It is not enough to call simply for defense of "the rights of private property"; there must be an adequate theory of justice in property rights, else any property that some State once decreed to be "private" must now be defended by libertarians, no matter how unjust the procedure or how mischievous its consequences.[26]

Rothbard says in "Justice and Property Right" that "any identifiable owner (the original victim of theft or his heir) must be accorded his property." In the case of slavery, Rothbard says that in many cases "the old plantations and the heirs and descendants of the former slaves can be identified, and the reparations can become highly specific indeed." He believes slaves rightfully own any land they were forced to work on under the "homestead principle".

He also justifies violence in taking it from the current owners.

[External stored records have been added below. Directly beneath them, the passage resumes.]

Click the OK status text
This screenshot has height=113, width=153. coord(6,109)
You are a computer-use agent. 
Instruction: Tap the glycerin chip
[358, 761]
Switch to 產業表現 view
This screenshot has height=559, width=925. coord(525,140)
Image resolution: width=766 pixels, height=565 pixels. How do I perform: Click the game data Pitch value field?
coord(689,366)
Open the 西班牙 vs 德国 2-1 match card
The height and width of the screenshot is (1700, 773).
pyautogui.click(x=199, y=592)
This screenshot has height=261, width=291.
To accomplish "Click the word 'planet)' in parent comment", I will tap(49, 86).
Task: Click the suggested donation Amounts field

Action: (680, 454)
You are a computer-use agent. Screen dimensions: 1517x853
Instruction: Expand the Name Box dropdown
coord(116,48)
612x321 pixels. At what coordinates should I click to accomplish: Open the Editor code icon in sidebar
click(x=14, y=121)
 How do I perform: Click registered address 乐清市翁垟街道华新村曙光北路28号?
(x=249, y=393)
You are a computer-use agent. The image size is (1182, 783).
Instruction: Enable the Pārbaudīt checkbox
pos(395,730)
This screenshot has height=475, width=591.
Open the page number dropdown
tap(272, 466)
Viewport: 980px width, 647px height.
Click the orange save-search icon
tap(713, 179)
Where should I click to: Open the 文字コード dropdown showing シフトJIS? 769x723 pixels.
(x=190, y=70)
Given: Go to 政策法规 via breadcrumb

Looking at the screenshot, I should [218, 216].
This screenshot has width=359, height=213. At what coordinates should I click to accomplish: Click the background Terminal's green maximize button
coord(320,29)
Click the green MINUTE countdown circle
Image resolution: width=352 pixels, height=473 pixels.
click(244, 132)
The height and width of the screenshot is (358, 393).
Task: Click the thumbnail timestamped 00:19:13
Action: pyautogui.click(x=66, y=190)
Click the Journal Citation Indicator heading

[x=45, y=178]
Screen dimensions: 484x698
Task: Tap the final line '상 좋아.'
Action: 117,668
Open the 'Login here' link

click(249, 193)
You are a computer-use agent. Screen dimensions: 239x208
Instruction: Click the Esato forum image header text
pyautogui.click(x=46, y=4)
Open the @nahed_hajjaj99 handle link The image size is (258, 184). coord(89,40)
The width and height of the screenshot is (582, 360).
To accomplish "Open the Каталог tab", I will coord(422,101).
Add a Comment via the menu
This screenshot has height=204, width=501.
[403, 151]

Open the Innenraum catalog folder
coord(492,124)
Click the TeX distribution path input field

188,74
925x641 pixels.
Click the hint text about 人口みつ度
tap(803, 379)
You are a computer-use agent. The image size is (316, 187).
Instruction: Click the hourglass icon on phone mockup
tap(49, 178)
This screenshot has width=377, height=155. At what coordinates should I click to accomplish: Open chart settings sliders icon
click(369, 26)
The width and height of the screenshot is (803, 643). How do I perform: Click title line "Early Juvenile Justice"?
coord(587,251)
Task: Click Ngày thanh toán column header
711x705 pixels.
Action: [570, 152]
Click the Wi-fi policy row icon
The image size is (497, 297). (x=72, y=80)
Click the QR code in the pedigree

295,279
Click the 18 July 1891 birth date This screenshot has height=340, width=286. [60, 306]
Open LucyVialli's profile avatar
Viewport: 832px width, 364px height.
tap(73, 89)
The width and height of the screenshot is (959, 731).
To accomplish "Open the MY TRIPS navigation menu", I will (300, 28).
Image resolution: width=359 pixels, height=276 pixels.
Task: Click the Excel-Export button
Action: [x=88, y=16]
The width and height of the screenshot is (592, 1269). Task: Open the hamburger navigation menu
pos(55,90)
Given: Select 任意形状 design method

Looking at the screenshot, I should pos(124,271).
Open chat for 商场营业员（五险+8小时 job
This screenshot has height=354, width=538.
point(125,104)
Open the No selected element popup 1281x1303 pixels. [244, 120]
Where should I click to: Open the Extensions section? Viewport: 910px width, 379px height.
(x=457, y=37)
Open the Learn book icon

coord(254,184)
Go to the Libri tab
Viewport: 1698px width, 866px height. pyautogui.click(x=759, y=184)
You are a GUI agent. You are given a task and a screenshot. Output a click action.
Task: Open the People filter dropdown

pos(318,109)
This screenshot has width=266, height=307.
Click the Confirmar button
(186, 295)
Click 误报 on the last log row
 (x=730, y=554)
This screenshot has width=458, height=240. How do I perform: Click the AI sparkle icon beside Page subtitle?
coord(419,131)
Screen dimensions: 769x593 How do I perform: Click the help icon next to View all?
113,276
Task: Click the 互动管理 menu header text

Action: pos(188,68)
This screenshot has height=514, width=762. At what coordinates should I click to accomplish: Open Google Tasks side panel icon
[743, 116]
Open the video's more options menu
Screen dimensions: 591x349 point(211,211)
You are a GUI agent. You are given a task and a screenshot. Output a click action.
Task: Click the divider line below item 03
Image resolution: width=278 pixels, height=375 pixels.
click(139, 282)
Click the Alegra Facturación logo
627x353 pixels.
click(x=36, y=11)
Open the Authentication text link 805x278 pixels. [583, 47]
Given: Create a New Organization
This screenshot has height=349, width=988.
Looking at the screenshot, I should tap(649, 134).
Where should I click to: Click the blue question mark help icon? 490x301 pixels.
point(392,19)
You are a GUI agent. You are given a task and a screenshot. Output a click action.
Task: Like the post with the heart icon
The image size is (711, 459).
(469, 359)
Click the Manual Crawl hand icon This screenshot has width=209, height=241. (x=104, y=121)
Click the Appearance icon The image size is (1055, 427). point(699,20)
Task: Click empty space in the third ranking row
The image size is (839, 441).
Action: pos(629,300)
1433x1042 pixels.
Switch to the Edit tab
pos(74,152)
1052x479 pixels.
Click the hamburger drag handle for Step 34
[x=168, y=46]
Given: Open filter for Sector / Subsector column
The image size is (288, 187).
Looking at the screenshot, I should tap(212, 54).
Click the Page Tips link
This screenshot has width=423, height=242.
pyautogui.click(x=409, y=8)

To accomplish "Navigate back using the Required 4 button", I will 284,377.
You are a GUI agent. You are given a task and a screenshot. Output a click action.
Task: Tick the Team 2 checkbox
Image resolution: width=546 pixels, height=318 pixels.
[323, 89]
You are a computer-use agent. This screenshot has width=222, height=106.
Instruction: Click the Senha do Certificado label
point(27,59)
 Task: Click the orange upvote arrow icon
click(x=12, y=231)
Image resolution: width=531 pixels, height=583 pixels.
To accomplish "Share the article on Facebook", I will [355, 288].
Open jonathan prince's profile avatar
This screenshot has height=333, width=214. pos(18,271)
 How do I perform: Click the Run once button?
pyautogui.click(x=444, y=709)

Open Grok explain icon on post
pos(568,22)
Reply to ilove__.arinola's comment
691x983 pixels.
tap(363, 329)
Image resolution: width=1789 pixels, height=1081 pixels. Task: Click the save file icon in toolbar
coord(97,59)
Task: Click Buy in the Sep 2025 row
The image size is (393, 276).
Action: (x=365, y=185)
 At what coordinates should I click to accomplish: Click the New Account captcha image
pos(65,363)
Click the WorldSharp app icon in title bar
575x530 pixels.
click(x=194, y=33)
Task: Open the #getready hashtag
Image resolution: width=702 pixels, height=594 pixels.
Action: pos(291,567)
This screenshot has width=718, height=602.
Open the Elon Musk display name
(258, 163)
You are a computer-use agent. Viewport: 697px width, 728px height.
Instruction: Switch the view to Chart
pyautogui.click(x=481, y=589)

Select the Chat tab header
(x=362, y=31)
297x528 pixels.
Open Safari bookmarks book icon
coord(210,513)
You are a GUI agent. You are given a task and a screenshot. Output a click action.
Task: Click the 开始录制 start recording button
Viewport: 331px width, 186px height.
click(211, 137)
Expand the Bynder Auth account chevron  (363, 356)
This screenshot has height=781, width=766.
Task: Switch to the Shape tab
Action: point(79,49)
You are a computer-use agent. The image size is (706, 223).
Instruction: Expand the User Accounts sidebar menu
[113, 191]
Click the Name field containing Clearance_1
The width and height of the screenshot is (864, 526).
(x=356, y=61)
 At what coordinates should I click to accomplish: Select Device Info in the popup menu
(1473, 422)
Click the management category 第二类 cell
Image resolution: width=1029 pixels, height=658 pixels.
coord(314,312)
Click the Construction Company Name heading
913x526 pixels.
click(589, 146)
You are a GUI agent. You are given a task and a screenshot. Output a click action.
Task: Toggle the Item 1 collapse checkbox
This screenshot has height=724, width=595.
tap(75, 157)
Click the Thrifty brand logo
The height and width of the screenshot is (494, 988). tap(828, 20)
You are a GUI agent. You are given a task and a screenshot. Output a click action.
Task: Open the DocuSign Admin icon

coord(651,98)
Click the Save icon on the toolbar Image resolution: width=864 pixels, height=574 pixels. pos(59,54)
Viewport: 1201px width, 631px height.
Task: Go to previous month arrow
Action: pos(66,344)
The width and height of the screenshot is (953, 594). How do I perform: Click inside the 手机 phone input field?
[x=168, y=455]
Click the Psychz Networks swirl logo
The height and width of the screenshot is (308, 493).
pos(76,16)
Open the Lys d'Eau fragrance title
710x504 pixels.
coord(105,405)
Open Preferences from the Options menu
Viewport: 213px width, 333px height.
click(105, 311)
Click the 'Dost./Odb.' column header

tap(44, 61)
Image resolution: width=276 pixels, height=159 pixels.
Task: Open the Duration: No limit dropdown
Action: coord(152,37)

So: free markets yes, but not based on what we have right now. And that's something we can definitely agree on. The details of how long someone can claim ownership after abandoning the property, how to handle collective work and where it starts and ends, and what those that can't and/or don't want to work should be getting to be able to live without being driven into crime are minor issues compared to "how do we get out of the shit we're in". And none of us has a solution. Violence has proven to not be an option since the theories were crafted.
I also feel like a lot of self-claimed anarcho-capitalists/libertarians don't know a lot about the theories they claim to support, and mainly want to be left alone by everyone while trying to reach the top of the food chain.

Thanks for that. Well thought out arguments, and in the first few moments I felt like I would agree partially. Just wanted to address some of your assumptions, and nearly ended up with a godwin. I must have understood some things really wrong.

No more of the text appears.